=== Begin Enclosure ===

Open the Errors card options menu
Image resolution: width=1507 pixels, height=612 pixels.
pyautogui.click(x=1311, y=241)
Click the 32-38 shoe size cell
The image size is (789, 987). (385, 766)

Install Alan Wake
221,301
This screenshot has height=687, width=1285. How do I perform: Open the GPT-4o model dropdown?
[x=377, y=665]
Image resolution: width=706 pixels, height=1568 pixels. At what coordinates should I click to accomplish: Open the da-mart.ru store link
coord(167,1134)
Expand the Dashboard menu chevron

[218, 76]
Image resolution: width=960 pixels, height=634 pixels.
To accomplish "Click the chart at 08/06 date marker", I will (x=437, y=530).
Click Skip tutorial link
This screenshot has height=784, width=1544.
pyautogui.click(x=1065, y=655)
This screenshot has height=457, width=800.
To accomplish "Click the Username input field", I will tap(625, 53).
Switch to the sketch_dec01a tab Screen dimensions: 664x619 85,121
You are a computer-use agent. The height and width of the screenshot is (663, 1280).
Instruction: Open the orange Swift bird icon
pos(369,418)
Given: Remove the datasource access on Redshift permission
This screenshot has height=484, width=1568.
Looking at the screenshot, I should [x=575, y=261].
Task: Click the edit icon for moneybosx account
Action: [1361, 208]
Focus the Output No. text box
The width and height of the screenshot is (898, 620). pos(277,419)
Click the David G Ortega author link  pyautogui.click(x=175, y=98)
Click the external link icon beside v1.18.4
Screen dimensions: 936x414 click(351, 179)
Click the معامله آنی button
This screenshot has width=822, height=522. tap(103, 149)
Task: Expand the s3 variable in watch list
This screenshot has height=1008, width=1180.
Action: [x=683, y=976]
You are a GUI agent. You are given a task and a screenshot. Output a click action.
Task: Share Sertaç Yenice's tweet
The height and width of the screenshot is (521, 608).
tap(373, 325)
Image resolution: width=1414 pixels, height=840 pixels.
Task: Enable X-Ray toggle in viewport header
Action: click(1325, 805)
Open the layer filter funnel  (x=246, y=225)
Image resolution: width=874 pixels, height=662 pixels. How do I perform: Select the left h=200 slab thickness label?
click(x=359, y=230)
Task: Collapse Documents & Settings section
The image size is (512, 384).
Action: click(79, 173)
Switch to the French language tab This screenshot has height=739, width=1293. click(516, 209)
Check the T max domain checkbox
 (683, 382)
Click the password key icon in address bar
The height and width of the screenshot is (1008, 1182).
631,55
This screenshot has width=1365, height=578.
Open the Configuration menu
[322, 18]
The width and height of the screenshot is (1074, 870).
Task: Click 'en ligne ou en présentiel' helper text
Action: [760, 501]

=== End Enclosure ===

EXERCISE INSTRUCTIONS: Your answer should consist of all lines above that include the string "Switch".

RESPONSE AREA:
Switch to the sketch_dec01a tab Screen dimensions: 664x619 85,121
Switch to the French language tab This screenshot has height=739, width=1293. click(516, 209)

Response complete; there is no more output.